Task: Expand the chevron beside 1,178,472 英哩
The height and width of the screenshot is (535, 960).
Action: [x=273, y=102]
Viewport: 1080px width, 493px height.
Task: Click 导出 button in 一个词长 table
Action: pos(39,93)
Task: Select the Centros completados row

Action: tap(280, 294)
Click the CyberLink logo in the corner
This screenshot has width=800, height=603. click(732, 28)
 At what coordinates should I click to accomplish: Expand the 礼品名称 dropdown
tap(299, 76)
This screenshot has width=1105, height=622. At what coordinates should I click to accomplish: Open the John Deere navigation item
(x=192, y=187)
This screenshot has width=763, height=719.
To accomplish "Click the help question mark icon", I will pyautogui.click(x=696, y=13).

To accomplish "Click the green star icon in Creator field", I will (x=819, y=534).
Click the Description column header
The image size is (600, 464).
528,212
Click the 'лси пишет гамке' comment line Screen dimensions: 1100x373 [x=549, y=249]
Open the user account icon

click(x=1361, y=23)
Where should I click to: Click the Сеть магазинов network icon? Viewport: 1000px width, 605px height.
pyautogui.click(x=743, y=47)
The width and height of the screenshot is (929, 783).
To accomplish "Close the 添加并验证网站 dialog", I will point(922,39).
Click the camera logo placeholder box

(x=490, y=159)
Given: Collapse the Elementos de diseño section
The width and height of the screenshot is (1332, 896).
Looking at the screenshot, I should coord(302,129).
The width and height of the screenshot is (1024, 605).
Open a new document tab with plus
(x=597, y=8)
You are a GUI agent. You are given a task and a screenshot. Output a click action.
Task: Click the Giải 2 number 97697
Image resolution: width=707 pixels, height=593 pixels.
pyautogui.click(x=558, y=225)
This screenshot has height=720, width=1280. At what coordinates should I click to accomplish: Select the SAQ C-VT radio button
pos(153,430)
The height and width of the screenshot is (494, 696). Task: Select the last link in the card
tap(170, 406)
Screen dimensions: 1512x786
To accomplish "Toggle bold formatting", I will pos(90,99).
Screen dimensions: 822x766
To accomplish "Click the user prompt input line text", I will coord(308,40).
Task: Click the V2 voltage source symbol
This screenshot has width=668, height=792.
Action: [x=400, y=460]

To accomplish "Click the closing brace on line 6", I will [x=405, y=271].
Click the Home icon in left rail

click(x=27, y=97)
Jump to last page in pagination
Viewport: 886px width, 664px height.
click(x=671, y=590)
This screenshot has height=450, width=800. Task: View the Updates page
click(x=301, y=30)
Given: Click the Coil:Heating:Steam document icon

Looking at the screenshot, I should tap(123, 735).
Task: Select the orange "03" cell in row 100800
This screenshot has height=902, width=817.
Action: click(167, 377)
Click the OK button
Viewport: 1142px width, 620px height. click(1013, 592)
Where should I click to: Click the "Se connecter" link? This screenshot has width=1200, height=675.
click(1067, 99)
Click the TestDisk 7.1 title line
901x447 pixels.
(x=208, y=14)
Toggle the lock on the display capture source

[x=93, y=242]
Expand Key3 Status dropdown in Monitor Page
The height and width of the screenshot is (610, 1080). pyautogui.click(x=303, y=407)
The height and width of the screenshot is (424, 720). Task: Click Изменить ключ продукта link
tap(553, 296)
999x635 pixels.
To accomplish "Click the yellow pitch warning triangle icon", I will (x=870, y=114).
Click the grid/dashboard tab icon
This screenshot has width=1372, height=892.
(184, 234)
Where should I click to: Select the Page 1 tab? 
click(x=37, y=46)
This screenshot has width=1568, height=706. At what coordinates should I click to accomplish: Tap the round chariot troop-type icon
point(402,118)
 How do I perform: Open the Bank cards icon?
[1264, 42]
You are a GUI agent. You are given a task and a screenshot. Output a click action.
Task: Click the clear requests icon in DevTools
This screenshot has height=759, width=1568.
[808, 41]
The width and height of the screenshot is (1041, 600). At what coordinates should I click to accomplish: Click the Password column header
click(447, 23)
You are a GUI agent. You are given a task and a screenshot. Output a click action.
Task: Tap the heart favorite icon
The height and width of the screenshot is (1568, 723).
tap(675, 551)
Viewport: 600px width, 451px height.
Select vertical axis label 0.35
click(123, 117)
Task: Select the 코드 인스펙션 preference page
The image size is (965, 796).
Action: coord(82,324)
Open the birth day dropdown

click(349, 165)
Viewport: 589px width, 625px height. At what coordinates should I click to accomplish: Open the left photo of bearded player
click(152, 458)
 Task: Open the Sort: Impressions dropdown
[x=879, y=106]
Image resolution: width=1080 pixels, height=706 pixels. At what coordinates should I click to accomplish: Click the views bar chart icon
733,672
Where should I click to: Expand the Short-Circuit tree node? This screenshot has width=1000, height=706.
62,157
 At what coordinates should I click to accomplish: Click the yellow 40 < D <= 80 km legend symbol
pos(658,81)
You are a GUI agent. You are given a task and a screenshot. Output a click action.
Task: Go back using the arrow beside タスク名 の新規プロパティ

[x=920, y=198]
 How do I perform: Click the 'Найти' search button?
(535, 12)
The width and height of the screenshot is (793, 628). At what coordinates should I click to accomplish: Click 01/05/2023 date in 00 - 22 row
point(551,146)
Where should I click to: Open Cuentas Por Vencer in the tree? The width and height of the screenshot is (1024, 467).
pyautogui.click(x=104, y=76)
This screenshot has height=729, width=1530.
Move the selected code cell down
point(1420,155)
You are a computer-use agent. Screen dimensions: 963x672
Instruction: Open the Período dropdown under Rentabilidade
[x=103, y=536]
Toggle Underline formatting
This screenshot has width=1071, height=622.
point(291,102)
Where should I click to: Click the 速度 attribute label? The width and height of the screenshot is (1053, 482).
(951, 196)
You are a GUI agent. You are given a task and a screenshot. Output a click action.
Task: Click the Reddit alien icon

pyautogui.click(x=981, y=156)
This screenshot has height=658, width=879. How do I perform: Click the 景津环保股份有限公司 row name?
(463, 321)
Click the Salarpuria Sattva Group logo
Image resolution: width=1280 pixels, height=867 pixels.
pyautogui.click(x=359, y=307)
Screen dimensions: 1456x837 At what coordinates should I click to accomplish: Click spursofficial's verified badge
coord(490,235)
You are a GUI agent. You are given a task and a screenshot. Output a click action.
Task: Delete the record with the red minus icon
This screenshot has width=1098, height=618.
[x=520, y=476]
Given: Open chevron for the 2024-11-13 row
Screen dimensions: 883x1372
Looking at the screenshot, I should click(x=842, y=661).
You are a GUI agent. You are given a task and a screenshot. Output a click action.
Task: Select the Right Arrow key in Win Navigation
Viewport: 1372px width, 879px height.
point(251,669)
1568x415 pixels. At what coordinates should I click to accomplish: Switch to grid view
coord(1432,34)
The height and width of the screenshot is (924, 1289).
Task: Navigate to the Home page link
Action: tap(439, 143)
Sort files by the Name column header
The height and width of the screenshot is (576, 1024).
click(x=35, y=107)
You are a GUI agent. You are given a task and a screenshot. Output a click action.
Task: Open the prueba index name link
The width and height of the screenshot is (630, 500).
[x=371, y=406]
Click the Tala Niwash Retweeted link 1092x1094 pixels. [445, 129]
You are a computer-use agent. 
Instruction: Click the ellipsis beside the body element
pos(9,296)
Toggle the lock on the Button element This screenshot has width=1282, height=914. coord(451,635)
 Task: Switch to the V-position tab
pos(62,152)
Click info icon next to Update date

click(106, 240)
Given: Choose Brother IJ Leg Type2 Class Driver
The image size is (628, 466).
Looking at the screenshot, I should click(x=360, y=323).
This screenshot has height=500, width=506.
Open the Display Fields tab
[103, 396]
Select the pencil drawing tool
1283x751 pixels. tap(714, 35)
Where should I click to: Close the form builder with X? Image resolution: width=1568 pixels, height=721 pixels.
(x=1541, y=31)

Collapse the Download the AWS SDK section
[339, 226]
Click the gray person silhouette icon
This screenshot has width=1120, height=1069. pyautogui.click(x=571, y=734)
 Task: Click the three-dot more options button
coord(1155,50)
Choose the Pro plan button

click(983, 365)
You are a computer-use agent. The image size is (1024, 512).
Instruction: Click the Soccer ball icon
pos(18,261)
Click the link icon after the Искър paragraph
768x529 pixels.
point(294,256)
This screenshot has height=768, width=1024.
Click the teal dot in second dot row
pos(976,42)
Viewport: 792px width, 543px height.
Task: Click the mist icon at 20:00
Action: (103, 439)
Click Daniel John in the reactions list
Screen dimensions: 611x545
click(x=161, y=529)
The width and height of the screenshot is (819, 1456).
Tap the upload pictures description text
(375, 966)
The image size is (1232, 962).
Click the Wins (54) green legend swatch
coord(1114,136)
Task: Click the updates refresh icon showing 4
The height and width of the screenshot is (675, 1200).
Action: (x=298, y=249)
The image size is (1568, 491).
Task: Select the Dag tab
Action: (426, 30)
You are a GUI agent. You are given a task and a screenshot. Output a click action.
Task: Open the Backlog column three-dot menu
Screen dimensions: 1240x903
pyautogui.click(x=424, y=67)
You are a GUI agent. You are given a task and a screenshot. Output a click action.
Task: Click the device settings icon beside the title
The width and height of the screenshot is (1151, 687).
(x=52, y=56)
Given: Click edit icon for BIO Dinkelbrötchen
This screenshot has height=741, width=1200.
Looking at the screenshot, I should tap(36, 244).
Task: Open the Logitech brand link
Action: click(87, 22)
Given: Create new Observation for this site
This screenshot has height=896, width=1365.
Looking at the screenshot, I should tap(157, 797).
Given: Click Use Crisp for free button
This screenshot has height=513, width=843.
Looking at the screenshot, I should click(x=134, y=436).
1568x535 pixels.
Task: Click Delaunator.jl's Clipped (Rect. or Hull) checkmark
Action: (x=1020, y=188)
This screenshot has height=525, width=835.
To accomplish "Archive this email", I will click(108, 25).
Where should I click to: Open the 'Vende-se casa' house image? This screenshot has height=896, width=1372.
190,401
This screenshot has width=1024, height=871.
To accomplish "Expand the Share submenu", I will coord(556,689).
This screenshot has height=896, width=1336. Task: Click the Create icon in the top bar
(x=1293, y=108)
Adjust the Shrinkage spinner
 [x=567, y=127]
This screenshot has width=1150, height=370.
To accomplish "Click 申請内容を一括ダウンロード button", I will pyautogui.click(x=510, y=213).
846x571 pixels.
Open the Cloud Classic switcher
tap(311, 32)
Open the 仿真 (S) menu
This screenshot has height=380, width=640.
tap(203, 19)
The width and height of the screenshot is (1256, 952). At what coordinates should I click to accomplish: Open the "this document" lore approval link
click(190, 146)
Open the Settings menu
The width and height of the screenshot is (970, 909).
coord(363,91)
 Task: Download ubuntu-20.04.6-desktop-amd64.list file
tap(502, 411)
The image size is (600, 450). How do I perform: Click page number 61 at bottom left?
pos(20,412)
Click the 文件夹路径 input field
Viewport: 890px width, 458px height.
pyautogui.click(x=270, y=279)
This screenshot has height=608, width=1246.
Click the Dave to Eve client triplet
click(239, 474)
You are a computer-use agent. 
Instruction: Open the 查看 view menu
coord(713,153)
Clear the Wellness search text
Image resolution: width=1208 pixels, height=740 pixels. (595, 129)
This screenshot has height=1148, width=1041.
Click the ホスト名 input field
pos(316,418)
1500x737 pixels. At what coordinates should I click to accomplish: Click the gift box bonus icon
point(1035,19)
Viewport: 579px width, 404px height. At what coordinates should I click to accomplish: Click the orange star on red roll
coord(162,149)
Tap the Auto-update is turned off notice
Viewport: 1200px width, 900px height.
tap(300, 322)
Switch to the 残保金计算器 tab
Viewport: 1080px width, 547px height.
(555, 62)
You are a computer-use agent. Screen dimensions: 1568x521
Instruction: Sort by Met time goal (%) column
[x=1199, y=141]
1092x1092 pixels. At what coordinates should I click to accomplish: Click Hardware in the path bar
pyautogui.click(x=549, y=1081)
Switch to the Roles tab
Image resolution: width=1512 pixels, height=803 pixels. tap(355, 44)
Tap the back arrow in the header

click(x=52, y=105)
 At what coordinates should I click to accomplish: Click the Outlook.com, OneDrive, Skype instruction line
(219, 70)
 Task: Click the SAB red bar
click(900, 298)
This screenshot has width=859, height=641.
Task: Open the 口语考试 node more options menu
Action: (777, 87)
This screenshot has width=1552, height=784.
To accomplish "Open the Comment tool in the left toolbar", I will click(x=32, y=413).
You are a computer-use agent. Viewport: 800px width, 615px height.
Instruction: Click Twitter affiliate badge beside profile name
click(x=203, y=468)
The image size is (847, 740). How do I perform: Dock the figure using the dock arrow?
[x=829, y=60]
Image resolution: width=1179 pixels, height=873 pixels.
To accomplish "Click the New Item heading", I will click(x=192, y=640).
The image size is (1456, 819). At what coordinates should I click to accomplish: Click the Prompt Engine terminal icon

* [Action item]:
In the records, which lines mention the word "computer"? Copy those lines.

* [Response area]:
You are a computer-use agent. Screen dimensions: 963x672
You are a computer-use agent. 
You are a computer-use agent. The image size is (1024, 512).
You are a computer-use agent. 
You are a computer-use agent. Screen dimensions: 1568x521
You are a computer-use agent. Viewport: 800px width, 615px height.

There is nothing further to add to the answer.